Japan Pop: Inside the World of Japanese Popular Culture

Author :
Release : 2015-04-08
Genre : Social Science
Kind : eBook
Book Rating : 205/5 ( reviews)

Download or read book Japan Pop: Inside the World of Japanese Popular Culture written by Timothy J. Craig. This book was released on 2015-04-08. Available in PDF, EPUB and Kindle. Book excerpt: A fascinating illustrated look at various forms of Japanese popular culture: pop song, jazz, enka (a popular ballad genre of music), karaoke, comics, animated cartoons, video games, television dramas, films and "idols" -- teenage singers and actors. As pop culture not only entertains but is also a reflection of society, the book is also about Japan itself -- its similarities and differences with the rest of the world, and how Japan is changing. The book features 32 pages of manga plus 50 additional photos, illustrations, and shorter comic samples.

Pure Invention

Author :
Release : 2021-06-22
Genre : Social Science
Kind : eBook
Book Rating : 719/5 ( reviews)

Download or read book Pure Invention written by Matt Alt. This book was released on 2021-06-22. Available in PDF, EPUB and Kindle.

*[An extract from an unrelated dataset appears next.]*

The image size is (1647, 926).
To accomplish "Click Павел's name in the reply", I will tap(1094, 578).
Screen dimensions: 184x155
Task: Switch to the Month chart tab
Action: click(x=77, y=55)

Book excerpt: The untold story of how Japan became a cultural superpower through the fantastic inventions that captured—and transformed—the world’s imagination. “A masterful book driven by deep research, new insights, and powerful storytelling.”—W. David Marx, author of Ametora: How Japan Saved American Style Japan is the forge of the world’s fantasies: karaoke and the Walkman, manga and anime, Pac-Man and Pokémon, online imageboards and emojis. But as Japan media veteran Matt Alt proves in this brilliant investigation, these novelties did more than entertain. They paved the way for our perplexing modern lives. In the 1970s and ’80s, Japan seemed to exist in some near future, gliding on the superior technology of Sony and Toyota. Then a catastrophic 1990 stock-market crash ushered in the “lost decades” of deep recession and social dysfunction. The end of the boom should have plunged Japan into irrelevance, but that’s precisely when its cultural clout soared—when, once again, Japan got to the future a little ahead of the rest of us. Hello Kitty, the Nintendo Entertainment System, and multimedia empires like Dragon Ball Z were more than marketing hits. Artfully packaged, dangerously cute, and dizzyingly fun, these products gave us new tools for coping with trying times. They also transformed us as we consumed them—connecting as well as isolating us in new ways, opening vistas of imagination and pathways to revolution. Through the stories of an indelible group of artists, geniuses, and oddballs, Pure Invention reveals how Japan’s pop-media complex remade global culture.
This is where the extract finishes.